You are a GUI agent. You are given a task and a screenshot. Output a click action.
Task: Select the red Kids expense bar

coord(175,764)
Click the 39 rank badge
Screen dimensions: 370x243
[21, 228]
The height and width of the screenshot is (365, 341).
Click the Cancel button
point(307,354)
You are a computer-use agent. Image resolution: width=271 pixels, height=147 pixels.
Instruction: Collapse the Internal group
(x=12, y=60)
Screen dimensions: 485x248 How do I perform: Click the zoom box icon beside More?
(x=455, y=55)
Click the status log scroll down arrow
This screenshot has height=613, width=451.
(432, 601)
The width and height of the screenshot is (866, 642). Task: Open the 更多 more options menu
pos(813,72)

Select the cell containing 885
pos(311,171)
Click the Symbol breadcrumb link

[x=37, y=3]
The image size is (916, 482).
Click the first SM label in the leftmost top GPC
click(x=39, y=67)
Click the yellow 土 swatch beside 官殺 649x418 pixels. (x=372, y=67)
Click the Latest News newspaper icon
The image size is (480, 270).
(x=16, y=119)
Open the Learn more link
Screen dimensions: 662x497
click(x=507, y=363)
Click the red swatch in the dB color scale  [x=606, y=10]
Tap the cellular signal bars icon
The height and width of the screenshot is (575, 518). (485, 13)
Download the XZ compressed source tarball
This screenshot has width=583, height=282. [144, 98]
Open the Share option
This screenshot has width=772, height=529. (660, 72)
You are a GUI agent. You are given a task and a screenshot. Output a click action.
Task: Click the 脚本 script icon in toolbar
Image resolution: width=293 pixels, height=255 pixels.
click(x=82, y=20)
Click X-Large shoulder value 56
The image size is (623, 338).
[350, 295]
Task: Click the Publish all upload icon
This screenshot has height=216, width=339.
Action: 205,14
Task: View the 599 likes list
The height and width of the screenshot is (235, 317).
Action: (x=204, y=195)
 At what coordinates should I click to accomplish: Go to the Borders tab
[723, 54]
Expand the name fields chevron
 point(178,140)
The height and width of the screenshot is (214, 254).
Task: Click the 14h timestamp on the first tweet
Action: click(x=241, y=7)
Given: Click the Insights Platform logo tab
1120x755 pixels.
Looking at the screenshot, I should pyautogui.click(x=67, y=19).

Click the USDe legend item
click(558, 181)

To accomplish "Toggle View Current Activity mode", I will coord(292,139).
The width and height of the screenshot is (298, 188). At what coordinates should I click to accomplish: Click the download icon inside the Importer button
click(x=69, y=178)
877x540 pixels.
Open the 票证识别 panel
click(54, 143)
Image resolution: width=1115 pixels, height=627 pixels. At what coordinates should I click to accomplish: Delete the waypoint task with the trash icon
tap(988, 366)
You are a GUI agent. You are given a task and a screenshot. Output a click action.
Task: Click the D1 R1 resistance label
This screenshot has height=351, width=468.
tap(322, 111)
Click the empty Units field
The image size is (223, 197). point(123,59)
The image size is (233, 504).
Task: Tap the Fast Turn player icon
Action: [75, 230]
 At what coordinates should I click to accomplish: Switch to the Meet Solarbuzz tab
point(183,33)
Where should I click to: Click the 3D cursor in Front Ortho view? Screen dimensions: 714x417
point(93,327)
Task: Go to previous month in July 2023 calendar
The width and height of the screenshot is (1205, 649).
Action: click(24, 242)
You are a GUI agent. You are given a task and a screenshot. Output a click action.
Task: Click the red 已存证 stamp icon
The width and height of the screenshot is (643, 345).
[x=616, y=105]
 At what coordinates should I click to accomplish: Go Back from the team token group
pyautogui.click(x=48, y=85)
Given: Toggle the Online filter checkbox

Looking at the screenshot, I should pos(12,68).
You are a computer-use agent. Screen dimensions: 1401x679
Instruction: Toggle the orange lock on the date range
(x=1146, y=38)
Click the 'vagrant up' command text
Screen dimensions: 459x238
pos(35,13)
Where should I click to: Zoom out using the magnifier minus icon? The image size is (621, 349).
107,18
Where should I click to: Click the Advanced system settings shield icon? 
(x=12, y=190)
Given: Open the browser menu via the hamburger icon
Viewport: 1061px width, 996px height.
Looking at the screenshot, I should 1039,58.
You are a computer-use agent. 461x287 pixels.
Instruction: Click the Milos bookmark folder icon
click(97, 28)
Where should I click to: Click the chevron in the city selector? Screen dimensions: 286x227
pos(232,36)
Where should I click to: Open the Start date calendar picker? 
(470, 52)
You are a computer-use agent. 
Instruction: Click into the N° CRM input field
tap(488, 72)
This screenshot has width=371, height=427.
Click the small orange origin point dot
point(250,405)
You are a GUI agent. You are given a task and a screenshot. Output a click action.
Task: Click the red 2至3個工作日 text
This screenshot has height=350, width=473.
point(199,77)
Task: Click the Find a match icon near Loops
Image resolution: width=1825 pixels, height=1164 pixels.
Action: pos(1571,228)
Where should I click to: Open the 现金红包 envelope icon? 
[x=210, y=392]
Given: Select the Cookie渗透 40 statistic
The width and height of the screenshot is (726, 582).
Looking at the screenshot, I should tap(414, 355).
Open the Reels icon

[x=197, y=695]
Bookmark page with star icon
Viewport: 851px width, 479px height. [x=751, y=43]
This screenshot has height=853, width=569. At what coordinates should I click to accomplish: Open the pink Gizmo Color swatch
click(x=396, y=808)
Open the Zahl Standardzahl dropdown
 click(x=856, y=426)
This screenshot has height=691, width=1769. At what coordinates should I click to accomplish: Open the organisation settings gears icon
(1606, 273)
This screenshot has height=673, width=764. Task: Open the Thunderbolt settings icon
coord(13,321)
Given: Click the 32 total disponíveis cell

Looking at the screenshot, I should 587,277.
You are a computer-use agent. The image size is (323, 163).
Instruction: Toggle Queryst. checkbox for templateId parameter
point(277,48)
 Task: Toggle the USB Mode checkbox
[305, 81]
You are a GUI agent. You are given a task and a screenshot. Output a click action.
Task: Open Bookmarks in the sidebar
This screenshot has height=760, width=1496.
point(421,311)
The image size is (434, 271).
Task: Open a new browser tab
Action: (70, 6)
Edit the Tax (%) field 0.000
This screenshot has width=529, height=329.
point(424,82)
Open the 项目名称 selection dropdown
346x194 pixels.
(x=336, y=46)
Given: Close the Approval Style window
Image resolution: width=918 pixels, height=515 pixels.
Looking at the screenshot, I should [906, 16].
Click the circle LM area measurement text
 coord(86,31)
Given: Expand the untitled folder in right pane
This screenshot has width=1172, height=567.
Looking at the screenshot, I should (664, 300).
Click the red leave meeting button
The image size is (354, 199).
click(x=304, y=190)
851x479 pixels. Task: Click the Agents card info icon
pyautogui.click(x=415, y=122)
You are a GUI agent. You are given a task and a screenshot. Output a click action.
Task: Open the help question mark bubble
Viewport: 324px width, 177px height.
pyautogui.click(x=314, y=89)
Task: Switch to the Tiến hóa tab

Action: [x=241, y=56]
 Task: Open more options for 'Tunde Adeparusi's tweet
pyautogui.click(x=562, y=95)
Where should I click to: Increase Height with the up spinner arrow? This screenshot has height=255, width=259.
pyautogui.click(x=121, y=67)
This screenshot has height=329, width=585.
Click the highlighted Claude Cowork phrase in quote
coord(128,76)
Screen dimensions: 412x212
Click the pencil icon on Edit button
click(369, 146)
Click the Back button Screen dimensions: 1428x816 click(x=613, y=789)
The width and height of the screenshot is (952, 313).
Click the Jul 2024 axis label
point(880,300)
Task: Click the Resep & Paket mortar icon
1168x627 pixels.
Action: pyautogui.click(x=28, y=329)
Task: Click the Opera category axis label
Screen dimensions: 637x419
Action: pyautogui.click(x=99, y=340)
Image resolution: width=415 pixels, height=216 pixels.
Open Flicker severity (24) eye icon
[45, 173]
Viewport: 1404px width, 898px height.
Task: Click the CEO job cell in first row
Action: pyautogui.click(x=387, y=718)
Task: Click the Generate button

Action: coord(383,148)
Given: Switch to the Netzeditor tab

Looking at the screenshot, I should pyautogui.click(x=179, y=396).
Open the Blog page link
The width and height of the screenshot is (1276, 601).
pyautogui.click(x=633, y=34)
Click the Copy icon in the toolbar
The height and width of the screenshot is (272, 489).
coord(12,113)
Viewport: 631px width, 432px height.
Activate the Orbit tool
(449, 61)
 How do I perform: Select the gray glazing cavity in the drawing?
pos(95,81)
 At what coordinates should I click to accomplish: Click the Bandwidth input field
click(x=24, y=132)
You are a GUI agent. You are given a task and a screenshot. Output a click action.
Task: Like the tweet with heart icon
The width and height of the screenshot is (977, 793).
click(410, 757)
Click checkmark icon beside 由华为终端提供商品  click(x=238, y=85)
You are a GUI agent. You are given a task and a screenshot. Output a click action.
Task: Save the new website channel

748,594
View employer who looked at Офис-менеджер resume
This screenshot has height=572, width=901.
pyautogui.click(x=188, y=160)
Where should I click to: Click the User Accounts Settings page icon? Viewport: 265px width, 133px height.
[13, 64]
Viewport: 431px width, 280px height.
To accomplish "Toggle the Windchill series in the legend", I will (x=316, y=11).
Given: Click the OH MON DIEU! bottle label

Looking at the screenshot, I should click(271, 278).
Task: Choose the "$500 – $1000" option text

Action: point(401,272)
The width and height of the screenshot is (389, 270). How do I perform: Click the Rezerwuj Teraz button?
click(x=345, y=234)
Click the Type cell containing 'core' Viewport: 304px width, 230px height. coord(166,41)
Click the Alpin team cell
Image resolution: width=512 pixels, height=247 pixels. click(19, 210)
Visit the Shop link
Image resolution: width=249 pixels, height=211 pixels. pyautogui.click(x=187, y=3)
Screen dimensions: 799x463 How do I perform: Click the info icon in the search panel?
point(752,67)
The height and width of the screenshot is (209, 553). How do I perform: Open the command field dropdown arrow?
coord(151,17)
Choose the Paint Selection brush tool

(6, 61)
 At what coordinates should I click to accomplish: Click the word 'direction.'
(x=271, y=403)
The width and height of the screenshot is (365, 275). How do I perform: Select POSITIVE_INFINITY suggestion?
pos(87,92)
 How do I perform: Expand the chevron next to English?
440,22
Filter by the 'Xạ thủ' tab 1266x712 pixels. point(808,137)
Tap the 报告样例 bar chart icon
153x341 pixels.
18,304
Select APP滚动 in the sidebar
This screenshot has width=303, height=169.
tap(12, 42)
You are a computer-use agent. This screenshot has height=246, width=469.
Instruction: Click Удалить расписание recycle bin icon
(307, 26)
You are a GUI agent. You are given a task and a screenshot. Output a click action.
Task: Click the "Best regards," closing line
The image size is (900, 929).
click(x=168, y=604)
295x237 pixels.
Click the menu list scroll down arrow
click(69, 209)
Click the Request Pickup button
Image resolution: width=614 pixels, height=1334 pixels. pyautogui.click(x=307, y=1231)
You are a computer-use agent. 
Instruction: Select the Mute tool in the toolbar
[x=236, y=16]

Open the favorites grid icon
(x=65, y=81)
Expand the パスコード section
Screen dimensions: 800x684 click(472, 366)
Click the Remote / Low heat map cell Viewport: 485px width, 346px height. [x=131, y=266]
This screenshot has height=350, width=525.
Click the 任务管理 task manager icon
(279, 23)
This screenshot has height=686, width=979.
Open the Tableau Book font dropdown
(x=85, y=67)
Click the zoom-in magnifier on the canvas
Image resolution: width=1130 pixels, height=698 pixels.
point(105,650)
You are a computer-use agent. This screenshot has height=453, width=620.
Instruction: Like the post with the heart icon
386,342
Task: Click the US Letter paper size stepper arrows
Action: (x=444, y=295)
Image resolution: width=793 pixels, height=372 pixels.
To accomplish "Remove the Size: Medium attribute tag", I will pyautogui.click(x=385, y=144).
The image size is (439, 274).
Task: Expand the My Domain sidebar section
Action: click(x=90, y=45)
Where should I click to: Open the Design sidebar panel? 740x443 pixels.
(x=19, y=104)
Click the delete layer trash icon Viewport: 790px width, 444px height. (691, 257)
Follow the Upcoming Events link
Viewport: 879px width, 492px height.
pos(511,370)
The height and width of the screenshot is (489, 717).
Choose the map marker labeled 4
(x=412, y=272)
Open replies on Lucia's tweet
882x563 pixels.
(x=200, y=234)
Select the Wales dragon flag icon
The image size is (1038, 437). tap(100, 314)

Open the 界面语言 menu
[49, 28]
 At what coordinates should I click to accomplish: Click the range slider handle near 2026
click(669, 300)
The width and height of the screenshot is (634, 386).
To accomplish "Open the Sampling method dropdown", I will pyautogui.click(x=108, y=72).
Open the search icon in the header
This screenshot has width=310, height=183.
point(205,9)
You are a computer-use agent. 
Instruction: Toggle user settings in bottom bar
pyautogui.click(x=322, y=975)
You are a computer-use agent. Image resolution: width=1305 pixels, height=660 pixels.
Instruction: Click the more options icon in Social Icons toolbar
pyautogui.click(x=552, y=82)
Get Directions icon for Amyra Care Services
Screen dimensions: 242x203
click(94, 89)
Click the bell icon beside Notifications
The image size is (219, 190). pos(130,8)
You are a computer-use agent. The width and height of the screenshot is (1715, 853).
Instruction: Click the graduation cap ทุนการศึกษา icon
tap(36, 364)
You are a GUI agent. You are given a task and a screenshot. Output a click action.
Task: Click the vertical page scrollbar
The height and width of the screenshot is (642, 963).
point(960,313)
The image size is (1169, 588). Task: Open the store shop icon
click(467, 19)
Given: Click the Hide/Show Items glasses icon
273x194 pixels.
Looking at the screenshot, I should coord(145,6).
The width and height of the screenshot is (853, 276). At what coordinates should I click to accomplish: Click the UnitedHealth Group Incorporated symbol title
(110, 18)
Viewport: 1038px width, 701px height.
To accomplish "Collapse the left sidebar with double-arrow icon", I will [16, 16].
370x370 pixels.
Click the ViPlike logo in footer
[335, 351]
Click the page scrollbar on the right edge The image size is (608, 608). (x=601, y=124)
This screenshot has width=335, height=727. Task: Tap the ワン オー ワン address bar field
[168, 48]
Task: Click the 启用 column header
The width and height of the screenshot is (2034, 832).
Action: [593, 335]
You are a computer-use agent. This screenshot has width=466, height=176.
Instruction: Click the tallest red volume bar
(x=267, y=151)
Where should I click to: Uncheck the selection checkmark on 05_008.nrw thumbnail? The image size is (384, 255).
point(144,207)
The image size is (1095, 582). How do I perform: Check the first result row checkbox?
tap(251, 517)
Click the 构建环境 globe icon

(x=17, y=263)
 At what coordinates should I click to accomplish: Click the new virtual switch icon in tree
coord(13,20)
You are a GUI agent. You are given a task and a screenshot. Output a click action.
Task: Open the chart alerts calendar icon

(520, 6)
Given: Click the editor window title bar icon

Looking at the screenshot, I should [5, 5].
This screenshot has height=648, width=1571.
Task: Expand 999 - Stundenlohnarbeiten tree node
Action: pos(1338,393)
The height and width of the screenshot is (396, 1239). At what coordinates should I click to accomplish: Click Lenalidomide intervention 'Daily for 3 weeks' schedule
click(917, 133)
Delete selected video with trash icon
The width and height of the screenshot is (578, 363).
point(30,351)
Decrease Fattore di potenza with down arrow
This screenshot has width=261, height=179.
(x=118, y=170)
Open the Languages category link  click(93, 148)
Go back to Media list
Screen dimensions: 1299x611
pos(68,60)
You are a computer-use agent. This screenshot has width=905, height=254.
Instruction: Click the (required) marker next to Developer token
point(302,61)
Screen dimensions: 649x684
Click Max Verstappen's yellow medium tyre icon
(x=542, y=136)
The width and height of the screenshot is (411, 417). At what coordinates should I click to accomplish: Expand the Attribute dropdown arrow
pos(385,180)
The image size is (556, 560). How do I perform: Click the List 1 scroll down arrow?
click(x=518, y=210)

━━━━━━

** WORK REQUEST **
Copy whichever lines in the listing above contain the word "scrollbar".

** RESULT OF THE EXERCISE **
Task: Click the vertical page scrollbar
Click the page scrollbar on the right edge The image size is (608, 608). (x=601, y=124)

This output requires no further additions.